Microsoft releases five patches with one critical fix for Internet Explorer

Microsoft released five bulletins on its June Patch Tuesday, fixing one critical vulnerability in Internet Explorer.

The bulletins fix 23 vulnerabilities in Windows, Office and Internet Explorer, and Microsoft recommended focusing on MS13-047 and MS13-051 first, the critical issue and a remote code execution flaw in Office.

BeyondTrust CTO Marc Maiffret said: “MS13-047 addresses 19 vulnerabilities in Internet Explorer, including 18 generic memory corruption vulnerabilities and one memory corruption caused by a script debugging vulnerability. Four out of these 19 vulnerabilities (CVE-2013-3112,CVE-2013-3113, CVE-2013-3121, and CVE-2013-3142) affect every supported version of Internet Explorer, so attackers will be targeting these vulnerabilities prior to attempting to exploit any of the others.”
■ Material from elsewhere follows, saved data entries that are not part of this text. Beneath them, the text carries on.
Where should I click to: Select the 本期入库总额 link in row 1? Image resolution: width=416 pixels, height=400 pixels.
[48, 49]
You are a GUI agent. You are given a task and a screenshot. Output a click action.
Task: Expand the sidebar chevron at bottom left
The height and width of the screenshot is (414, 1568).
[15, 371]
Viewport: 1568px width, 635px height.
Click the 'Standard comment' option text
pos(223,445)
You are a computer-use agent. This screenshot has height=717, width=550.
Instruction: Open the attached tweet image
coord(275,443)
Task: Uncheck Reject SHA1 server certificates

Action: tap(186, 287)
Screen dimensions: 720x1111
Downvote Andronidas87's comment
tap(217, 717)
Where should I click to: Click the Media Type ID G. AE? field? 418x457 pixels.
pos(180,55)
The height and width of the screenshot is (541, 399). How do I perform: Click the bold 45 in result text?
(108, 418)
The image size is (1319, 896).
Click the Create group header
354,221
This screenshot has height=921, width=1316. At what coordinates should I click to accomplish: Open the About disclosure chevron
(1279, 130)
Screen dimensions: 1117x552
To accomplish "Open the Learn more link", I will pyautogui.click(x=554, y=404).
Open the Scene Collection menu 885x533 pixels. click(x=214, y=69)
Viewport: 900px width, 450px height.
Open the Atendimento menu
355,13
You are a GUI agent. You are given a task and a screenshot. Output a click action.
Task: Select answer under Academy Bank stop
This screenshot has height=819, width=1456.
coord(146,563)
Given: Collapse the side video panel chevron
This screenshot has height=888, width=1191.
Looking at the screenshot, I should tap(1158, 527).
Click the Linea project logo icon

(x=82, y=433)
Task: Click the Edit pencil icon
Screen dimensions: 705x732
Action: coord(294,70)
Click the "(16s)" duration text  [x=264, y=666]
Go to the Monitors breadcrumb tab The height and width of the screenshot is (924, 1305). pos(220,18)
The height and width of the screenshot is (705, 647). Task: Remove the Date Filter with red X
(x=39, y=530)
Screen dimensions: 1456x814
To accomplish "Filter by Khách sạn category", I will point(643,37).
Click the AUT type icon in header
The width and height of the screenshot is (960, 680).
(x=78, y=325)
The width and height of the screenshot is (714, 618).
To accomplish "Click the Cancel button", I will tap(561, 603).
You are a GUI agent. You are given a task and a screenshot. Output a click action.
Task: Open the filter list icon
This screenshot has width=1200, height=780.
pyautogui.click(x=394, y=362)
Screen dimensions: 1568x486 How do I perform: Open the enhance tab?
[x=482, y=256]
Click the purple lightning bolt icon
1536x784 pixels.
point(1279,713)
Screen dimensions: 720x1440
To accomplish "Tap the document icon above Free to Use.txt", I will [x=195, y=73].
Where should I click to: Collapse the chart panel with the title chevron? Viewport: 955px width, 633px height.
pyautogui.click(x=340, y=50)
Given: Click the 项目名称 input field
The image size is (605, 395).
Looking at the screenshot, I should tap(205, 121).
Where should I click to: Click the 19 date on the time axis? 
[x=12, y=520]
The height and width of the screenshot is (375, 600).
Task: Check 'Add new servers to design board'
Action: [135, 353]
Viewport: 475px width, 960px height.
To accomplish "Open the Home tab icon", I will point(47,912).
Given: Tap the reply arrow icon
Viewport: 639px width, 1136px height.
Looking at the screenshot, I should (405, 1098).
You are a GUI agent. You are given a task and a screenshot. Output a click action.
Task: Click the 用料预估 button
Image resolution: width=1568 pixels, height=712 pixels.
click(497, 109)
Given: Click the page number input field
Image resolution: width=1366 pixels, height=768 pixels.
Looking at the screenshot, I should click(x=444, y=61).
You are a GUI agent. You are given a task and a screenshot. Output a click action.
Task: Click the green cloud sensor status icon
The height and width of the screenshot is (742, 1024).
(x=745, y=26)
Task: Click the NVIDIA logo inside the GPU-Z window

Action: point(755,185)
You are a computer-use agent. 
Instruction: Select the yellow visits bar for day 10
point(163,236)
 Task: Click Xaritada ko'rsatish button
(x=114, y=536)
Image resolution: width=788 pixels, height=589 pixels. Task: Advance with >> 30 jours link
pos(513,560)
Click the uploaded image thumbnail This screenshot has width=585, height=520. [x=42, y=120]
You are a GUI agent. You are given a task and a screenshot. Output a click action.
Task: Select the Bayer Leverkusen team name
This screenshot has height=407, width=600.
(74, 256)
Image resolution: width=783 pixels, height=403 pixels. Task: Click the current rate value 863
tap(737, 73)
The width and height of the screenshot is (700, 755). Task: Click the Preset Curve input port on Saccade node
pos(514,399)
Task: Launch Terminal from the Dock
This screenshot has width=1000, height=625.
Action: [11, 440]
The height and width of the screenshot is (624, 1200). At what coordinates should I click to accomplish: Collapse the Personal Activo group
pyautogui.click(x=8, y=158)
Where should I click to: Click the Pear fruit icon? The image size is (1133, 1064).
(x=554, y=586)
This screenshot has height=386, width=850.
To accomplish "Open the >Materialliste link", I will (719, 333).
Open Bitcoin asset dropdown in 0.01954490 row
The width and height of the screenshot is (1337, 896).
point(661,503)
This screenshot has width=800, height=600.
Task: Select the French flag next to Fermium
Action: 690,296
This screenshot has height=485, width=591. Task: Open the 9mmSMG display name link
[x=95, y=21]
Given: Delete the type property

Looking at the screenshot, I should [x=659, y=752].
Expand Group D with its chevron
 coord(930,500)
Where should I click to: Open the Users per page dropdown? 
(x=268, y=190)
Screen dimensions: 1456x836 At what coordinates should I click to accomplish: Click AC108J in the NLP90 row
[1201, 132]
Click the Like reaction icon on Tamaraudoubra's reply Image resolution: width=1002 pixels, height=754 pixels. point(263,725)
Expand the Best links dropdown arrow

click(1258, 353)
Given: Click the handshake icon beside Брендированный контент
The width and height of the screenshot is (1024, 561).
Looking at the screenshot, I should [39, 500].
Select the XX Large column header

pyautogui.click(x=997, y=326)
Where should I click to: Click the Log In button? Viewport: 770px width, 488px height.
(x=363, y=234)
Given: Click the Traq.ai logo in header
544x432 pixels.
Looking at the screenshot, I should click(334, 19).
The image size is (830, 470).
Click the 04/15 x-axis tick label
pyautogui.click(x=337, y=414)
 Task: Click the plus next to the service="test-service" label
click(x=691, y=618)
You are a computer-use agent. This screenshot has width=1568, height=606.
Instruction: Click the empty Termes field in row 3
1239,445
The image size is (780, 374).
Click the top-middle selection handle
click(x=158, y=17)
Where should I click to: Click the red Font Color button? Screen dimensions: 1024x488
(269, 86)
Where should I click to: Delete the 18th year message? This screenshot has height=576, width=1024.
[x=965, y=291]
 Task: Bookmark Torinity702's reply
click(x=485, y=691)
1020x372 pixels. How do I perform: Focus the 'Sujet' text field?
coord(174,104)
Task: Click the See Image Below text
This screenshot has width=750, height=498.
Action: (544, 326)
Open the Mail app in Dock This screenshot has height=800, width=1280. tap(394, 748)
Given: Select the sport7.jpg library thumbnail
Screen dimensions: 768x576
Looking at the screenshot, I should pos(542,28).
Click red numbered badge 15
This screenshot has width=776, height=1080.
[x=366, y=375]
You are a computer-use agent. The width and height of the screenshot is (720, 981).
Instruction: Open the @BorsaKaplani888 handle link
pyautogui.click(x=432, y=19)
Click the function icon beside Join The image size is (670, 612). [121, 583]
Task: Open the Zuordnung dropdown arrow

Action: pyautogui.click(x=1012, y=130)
Ziv Mador, director of security research at Trustwave, said: “It is rare only having one bulletin in an entire release that contains more than one CVE. However, it is also unusual for one bulletin having at least 18 of them.

“Similar to last month, Internet Explorer is plagued with more critical vulnerabilities, which appear to be caused from memory corruption issues. Many of the CVEs appear to suffer from use-after-free vulnerabilities, which could allow arbitrary code to be executed and/or cause denial-of-service conditions. However, there are many CVEs in here that can result in remote code execution, which is definitely something to worry about especially when it affects a browser.”

Paul Henry, security and forensic analyst at Lumension, said: “Though this may be very concerning at first glance, the bulletin should not cause undue alarm. In order for the vulnerability to be executed, an attacker would have to craft a malicious site and use a phishing attack to lure an unsuspecting user to the site, which would then compromise the system. An attacker could not get in without some user participation.”

Looking at bulletin MS13-051, Wolfgang Kandek, CTO of Qualys, said that this patch for Microsoft Office 2003 on Windows and 2011 for Mac OS X addresses a parsing vulnerability for the PNG graphic format that is currently in limited use in the wild.

“The attack arrives in an Office document and is triggered when the user opens the document. Microsoft rates it only as ‘important' because user interaction is required, but attackers have shown over and over that getting a user to open a file is quite straightforward,” he said.

Mador said: “Microsoft Office 2003 SP3 and/or Microsoft for Mac 2011 users should pay particularly close attention to this vulnerability since an attacker could specially craft an Office document that could potentially allow remote code execution conditions. This includes a user viewing a specially crafted email message in Outlook. This vulnerability could especially be risky for those users who always login under an administrator privilege account since this exploit could be used for escalated privileges.”

The other fixes are: MS13-048 for an information disclosure vulnerability; MS13-049 for a denial-of-service problem in the TCP/IP stack of newer Windows systems (Vista+); and MS13-050 for a local privilege escalation vulnerability in Windows print spooler.

Kandek also pointed out that a fix was not issued for the vulnerability that a Google engineer recently published an exploit for on the full-disclosure mailing list.

He said: “The zero-day vulnerability allows an attacker already on the machine to gain admin privileges, and we can assume that the underground is working to make that vulnerability part of their arsenal. The vulnerability should be addressed next Patch Tuesday unless wider exploitation in the wild is detected.”